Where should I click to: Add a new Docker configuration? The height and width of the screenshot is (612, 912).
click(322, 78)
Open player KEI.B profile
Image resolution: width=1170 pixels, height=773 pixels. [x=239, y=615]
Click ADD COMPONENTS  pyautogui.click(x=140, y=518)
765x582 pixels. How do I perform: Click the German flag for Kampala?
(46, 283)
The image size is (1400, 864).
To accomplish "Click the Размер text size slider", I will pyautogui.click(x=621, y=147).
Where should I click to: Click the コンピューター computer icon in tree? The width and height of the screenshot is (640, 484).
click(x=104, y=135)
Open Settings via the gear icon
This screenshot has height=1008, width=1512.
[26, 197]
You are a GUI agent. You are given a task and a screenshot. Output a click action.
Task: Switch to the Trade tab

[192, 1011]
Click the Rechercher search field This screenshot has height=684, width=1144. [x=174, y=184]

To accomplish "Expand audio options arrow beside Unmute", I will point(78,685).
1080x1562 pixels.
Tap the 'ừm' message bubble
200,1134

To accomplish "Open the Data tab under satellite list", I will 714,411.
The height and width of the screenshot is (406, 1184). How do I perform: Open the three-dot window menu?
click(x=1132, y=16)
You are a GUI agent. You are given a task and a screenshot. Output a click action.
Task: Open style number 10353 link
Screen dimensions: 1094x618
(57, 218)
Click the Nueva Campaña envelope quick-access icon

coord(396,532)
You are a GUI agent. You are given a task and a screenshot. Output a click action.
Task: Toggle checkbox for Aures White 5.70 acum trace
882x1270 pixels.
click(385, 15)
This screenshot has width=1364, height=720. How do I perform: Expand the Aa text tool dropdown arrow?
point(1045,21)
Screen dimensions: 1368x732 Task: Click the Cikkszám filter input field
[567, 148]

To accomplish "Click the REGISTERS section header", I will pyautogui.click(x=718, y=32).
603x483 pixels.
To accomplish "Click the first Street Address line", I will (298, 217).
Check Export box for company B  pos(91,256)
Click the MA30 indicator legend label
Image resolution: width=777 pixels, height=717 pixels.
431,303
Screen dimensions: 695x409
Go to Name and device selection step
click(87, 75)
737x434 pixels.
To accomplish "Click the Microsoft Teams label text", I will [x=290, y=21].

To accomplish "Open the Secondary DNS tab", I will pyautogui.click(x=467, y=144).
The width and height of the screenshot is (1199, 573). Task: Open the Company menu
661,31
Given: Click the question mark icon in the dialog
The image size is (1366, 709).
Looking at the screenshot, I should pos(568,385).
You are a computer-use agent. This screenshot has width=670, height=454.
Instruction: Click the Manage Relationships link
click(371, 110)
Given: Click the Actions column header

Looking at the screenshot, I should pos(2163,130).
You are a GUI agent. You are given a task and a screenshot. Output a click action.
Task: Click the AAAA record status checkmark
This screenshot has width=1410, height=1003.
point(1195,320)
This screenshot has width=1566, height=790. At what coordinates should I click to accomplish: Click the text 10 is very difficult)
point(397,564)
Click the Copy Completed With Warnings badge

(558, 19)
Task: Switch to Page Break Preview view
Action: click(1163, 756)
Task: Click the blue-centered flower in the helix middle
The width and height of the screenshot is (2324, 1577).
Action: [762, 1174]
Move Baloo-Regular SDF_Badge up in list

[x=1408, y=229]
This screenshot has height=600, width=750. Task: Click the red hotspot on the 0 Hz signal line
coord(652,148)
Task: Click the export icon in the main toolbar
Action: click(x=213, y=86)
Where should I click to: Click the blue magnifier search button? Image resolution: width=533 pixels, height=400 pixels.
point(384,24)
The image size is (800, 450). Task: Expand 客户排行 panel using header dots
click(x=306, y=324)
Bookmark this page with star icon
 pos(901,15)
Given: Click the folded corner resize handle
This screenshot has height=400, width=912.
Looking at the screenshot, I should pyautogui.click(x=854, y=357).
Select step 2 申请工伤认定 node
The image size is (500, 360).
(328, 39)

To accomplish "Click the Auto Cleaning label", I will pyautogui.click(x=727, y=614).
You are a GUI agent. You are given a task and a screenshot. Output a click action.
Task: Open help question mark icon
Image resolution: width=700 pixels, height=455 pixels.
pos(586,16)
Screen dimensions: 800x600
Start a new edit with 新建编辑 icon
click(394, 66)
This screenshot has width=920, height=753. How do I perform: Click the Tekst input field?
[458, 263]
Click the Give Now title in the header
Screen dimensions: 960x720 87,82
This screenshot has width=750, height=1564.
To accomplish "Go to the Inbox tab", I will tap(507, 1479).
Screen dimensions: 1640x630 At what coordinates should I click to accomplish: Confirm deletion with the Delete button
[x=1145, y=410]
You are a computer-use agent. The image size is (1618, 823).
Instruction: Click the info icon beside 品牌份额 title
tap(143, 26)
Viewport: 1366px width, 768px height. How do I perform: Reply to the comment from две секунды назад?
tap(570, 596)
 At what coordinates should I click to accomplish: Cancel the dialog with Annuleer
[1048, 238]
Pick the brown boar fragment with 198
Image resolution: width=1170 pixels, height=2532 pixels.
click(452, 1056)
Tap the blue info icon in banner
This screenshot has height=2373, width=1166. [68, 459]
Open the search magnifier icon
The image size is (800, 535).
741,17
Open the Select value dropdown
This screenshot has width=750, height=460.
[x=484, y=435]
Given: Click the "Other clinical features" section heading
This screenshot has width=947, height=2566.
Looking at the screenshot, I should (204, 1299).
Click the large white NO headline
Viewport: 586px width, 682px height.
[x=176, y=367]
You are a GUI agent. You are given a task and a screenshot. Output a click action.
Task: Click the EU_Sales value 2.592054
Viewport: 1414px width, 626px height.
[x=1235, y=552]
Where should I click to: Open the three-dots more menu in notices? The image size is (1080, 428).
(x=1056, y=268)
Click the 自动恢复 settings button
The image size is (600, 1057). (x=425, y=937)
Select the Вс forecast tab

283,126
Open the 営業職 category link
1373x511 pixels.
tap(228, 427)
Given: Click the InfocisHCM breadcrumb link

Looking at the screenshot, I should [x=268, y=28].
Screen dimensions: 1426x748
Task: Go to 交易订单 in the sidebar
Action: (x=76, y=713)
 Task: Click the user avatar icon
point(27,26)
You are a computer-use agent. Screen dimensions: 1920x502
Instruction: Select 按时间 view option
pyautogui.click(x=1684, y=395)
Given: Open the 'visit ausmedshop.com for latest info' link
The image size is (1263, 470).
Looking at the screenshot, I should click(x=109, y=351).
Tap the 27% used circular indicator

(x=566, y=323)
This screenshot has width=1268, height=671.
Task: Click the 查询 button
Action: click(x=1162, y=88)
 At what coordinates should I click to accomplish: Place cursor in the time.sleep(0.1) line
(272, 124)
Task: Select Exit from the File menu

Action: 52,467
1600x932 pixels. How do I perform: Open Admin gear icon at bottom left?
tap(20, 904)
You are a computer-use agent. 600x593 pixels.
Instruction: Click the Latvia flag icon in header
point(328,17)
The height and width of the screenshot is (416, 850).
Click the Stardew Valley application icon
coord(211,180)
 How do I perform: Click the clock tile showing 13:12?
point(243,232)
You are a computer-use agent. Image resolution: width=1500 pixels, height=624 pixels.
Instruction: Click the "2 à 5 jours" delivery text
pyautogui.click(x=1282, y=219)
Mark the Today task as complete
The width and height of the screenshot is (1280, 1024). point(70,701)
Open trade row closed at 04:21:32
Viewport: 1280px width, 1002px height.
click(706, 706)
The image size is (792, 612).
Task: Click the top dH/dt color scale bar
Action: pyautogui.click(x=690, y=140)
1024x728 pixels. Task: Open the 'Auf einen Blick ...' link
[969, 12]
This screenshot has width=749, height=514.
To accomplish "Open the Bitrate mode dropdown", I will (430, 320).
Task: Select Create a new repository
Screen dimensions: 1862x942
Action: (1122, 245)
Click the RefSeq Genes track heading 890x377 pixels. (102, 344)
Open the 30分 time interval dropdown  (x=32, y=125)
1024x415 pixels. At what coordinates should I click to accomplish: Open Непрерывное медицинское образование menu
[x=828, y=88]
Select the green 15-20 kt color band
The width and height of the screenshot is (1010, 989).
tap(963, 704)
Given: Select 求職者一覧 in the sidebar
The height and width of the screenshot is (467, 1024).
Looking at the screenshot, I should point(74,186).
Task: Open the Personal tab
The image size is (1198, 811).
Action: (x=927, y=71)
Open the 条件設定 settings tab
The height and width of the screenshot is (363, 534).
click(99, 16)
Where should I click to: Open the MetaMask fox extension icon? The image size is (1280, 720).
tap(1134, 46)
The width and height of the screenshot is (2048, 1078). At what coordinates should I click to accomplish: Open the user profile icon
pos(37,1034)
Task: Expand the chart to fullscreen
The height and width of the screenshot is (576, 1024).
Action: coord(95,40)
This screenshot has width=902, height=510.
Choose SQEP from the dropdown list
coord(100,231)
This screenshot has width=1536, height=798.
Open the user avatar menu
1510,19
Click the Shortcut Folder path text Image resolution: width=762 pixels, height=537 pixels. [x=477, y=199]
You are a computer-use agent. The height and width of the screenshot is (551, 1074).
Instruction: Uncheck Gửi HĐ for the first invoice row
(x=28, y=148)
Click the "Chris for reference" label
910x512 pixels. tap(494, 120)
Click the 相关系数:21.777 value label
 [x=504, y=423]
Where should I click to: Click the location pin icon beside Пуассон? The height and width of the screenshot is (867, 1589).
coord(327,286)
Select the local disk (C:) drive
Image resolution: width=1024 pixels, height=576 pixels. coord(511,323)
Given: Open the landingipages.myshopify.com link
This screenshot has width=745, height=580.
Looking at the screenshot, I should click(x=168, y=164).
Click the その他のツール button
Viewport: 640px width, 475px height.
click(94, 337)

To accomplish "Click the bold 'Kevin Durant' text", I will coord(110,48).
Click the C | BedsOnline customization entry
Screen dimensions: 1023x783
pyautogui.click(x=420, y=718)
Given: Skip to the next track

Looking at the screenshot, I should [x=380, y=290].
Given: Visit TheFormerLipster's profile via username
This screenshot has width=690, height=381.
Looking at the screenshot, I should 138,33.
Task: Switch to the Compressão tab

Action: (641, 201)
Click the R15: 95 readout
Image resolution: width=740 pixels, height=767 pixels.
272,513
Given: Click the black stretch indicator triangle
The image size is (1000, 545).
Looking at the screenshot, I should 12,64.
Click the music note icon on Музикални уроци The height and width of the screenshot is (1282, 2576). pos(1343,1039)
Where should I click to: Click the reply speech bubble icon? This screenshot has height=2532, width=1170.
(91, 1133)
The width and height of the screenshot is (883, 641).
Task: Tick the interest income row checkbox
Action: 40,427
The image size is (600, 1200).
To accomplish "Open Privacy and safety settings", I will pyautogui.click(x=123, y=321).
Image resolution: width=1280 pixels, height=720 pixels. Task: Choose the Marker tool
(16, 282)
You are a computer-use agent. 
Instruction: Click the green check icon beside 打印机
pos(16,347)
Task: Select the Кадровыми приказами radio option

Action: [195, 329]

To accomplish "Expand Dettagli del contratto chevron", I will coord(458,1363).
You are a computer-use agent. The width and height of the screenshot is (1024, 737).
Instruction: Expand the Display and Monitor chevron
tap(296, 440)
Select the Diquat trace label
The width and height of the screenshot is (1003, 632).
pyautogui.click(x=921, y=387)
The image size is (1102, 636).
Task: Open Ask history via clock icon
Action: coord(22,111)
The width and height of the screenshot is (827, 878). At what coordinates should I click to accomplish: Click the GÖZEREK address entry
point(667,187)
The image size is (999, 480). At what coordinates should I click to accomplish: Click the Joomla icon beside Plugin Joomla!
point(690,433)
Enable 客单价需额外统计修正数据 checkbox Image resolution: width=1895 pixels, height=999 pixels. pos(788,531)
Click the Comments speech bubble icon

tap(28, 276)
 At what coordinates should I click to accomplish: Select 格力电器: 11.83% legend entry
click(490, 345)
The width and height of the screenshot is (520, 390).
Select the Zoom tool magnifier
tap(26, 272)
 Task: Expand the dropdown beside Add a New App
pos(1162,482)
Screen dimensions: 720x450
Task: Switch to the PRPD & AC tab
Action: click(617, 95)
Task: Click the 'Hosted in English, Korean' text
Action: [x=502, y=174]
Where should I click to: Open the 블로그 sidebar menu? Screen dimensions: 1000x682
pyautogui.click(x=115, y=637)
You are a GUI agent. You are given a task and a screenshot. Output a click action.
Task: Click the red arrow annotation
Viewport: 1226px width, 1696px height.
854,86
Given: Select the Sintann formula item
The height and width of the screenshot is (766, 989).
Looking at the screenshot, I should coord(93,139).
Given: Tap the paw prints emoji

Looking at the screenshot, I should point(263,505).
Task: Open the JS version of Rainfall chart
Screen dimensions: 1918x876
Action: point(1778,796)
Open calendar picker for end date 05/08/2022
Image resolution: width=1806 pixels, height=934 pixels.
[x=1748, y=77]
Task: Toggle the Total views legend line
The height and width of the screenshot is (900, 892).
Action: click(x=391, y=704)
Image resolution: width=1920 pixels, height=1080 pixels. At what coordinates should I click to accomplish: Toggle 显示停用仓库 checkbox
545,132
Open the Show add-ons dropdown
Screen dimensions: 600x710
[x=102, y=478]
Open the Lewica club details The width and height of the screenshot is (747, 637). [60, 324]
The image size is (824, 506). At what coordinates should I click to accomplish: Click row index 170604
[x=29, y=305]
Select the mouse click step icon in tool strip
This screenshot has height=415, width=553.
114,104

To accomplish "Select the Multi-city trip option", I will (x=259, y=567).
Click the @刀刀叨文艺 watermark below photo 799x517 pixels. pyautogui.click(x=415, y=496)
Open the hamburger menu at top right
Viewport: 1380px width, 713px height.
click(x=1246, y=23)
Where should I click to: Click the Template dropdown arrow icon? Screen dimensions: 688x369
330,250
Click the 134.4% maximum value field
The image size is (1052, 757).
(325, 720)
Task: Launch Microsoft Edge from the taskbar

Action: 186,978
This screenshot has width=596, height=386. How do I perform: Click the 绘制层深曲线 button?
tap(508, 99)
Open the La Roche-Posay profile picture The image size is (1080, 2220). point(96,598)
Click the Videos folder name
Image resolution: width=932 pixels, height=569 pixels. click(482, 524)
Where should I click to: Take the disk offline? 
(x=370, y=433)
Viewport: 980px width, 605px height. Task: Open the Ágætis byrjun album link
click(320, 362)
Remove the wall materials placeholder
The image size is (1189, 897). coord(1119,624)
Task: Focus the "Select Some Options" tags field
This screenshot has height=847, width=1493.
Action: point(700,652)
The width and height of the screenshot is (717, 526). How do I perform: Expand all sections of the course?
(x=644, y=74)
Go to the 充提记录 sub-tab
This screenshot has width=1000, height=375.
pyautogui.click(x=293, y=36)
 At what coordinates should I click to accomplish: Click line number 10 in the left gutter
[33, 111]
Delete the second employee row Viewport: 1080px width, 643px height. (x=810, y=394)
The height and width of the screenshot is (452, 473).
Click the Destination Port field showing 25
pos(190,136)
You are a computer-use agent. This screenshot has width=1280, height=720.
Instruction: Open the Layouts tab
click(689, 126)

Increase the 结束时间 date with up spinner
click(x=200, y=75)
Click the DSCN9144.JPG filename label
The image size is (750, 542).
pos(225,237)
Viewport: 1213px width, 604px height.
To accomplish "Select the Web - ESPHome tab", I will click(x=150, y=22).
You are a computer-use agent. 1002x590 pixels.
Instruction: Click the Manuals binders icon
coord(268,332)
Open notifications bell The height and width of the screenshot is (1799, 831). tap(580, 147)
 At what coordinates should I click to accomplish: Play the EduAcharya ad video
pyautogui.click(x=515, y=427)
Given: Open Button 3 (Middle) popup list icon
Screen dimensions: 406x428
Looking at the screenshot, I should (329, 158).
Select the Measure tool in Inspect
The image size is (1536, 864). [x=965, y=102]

┄┄┄┄┄┄┄┄┄┄

» **Work request**
Find each line in the material above that carries the string "question", and copy it.

» **Finished exercise**
Given: Click the question mark icon in the dialog
Task: Open help question mark icon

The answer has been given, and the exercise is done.